First, let's call the function $f(t) = \frac{{{e^{5t}} - 1}}{t}$. To guess the limit as $t$ gets super close to 0, we just need to plug in all the given $t$ values into our function and see what numbers we get. It's like checking the temperature as you get closer to a hot stove!

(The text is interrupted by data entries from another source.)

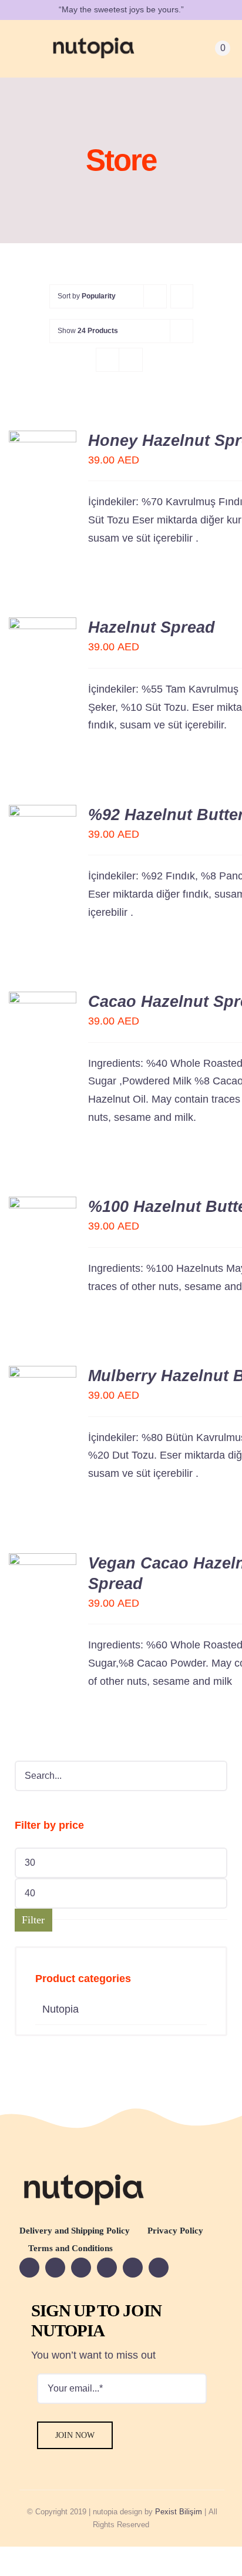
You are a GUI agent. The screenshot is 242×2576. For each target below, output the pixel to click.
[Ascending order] (181, 296)
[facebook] (29, 2268)
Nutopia (60, 2009)
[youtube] (55, 2268)
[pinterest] (133, 2268)
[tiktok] (159, 2268)
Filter (33, 1920)
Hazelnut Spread (151, 627)
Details (30, 481)
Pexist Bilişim (178, 2511)
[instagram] (107, 2268)
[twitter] (81, 2268)
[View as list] (130, 359)
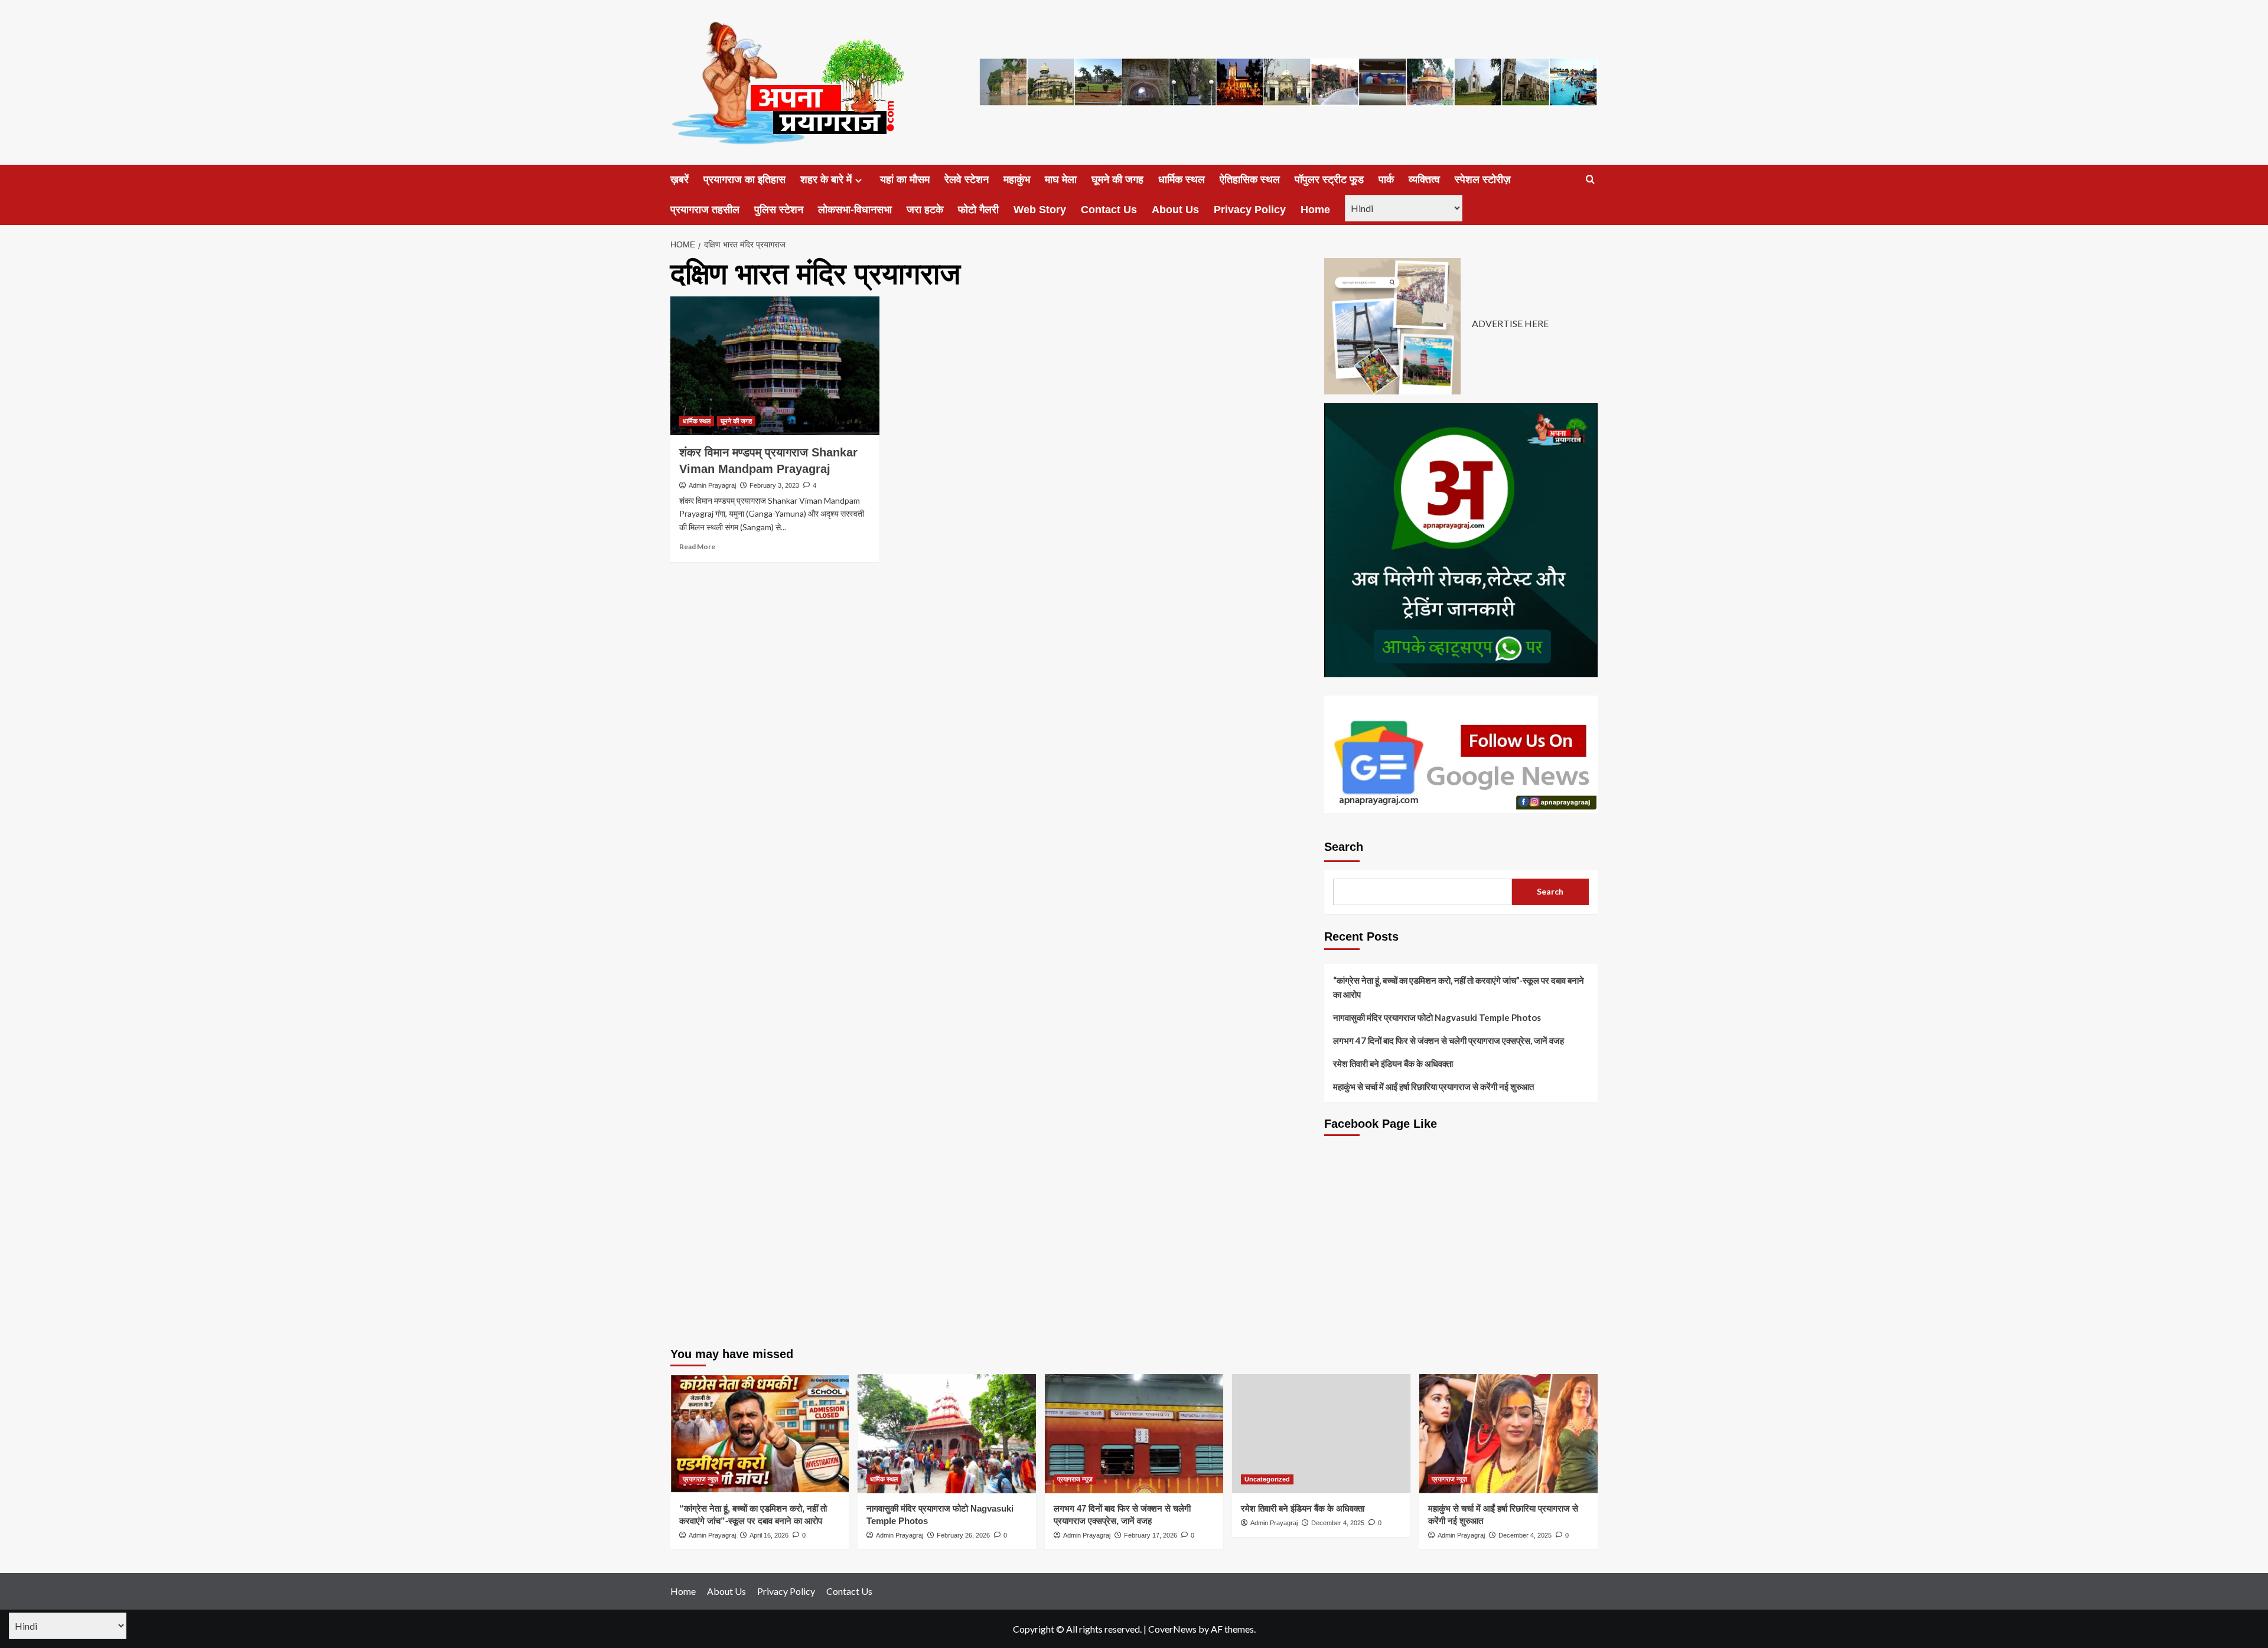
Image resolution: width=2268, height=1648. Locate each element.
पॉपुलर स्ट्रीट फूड (1329, 179)
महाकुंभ (1016, 179)
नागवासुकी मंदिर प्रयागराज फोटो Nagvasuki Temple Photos (1437, 1017)
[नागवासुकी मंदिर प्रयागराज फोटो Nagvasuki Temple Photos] (947, 1433)
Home (1315, 210)
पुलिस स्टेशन (778, 210)
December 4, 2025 (1337, 1522)
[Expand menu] (858, 180)
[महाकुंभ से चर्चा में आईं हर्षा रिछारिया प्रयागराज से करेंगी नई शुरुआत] (1508, 1433)
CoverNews (1172, 1628)
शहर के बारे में (826, 179)
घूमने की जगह (1117, 179)
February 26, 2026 (963, 1535)
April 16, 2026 (769, 1535)
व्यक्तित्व (1424, 179)
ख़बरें (679, 179)
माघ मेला (1061, 179)
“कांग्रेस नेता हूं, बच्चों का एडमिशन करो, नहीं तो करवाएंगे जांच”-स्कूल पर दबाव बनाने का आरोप (1458, 987)
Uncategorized (1267, 1479)
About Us (1175, 210)
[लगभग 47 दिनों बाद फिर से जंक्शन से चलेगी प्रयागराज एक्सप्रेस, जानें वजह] (1134, 1433)
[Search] (1590, 179)
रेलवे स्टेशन (966, 179)
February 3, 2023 (774, 485)
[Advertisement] (1461, 1250)
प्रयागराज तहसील (704, 210)
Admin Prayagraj (712, 485)
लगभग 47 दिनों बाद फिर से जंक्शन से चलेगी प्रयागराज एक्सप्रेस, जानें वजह (1448, 1040)
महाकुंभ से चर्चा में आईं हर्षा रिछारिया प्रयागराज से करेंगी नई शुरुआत (1433, 1086)
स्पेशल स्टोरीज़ (1483, 179)
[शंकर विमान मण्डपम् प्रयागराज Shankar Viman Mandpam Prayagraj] (774, 366)
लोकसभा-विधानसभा (855, 210)
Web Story (1040, 210)
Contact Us (1109, 210)
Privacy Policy (1250, 210)
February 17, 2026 (1150, 1535)
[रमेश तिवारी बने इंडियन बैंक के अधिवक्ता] (1321, 1433)
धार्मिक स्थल (1181, 179)
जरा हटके (925, 210)
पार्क (1386, 179)
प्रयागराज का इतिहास (744, 179)
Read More (697, 546)
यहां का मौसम (905, 179)
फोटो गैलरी (978, 210)
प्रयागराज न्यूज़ (700, 1479)
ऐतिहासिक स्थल (1250, 179)
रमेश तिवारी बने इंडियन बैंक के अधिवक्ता (1393, 1063)
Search (1343, 846)
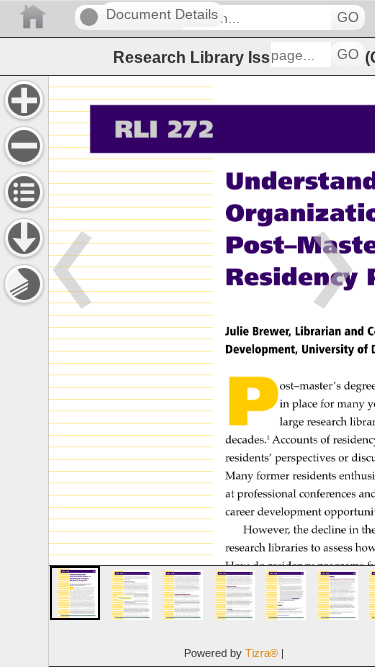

Here are the values I got when I plugged them in, rounded to six decimal places:

* When $t = 0.5$:
$f(0.5) = \frac{{{e^{5 \times 0.5}} - 1}}{0.5} = \frac{{{e^{2.5}} - 1}}{0.5} = \frac{{12.182494 - 1}}{0.5} = \frac{{11.182494}}{0.5} \approx 22.364988$

* When $t = -0.5$:
$f(-0.5) = \frac{{{e^{5 \times (-0.5)}} - 1}}{-0.5} = \frac{{{e^{-2.5}} - 1}}{-0.5} = \frac{{0.082085 - 1}}{-0.5} = \frac{{-0.917915}}{-0.5} \approx 1.835830$

* When $t = 0.1$:
$f(0.1) = \frac{{{e^{5 \times 0.1}} - 1}}{0.1} = \frac{{{e^{0.5}} - 1}}{0.1} = \frac{{1.648721 - 1}}{0.1} = \frac{{0.648721}}{0.1} \approx 6.487213$

* When $t = -0.1$:
$f(-0.1) = \frac{{{e^{5 \times (-0.1)}} - 1}}{-0.1} = \frac{{{e^{-0.5}} - 1}}{-0.1} = \frac{{0.606531 - 1}}{-0.1} = \frac{{-0.393469}}{-0.1} \approx 3.934693$

* When $t = 0.01$:
$f(0.01) = \frac{{{e^{5 \times 0.01}} - 1}}{0.01} = \frac{{{e^{0.05}} - 1}}{0.01} = \frac{{1.051271 - 1}}{0.01} = \frac{{0.051271}}{0.01} \approx 5.127110$

* When $t = -0.01$:
$f(-0.01) = \frac{{{e^{5 \times (-0.01)}} - 1}}{-0.01} = \frac{{{e^{-0.05}} - 1}}{-0.01} = \frac{{0.951229 - 1}}{-0.01} = \frac{{-0.048771}}{-0.01} \approx 4.877060$

* When $t = 0.001$:
$f(0.001) = \frac{{{e^{5 \times 0.001}} - 1}}{0.001} = \frac{{{e^{0.005}} - 1}}{0.001} = \frac{{1.005013 - 1}}{0.001} = \frac{{0.005013}}{0.001} \approx 5.012521$

* When $t = -0.001$:
$f(-0.001) = \frac{{{e^{5 \times (-0.001)}} - 1}}{-0.001} = \frac{{{e^{-0.005}} - 1}}{-0.001} = \frac{{0.995012 - 1}}{-0.001} = \frac{{-0.004988}}{-0.001} \approx 4.987521$

* When $t = 0.0001$:
$f(0.0001) = \frac{{{e^{5 \times 0.0001}} - 1}}{0.0001} = \frac{{{e^{0.0005}} - 1}}{0.0001} = \frac{{1.000500 - 1}}{0.0001} = \frac{{0.000500}}{0.0001} \approx 5.001250$

* When $t = -0.0001$:
$f(-0.0001) = \frac{{{e^{5 \times (-0.0001)}} - 1}}{-0.0001} = \frac{{{e^{-0.0005}} - 1}}{-0.0001} = \frac{{0.999500 - 1}}{-0.0001} = \frac{{-0.000500}}{-0.0001} \approx 4.998750$

Let's put them in a list so we can see the pattern easily:

| t | f(t) |
| :-------- | :--------- |
| 0.5 | 22.364988 |
| -0.5 | 1.835830 |
| 0.1 | 6.487213 |
| -0.1 | 3.934693 |
| 0.01 | 5.127110 |
| -0.01 | 4.877060 |
| 0.001 | 5.012521 |
| -0.001 | 4.987521 |
| 0.0001 | 5.001250 |
| -0.0001 | 4.998750 |

See how as $t$ gets super tiny and close to 0 (both from the positive side and the negative side), the value of $f(t)$ gets super close to 5? It goes from 5.127110 down to 5.001250 on the positive side, and from 4.877060 up to 4.998750 on the negative side. They both seem to be heading right for 5!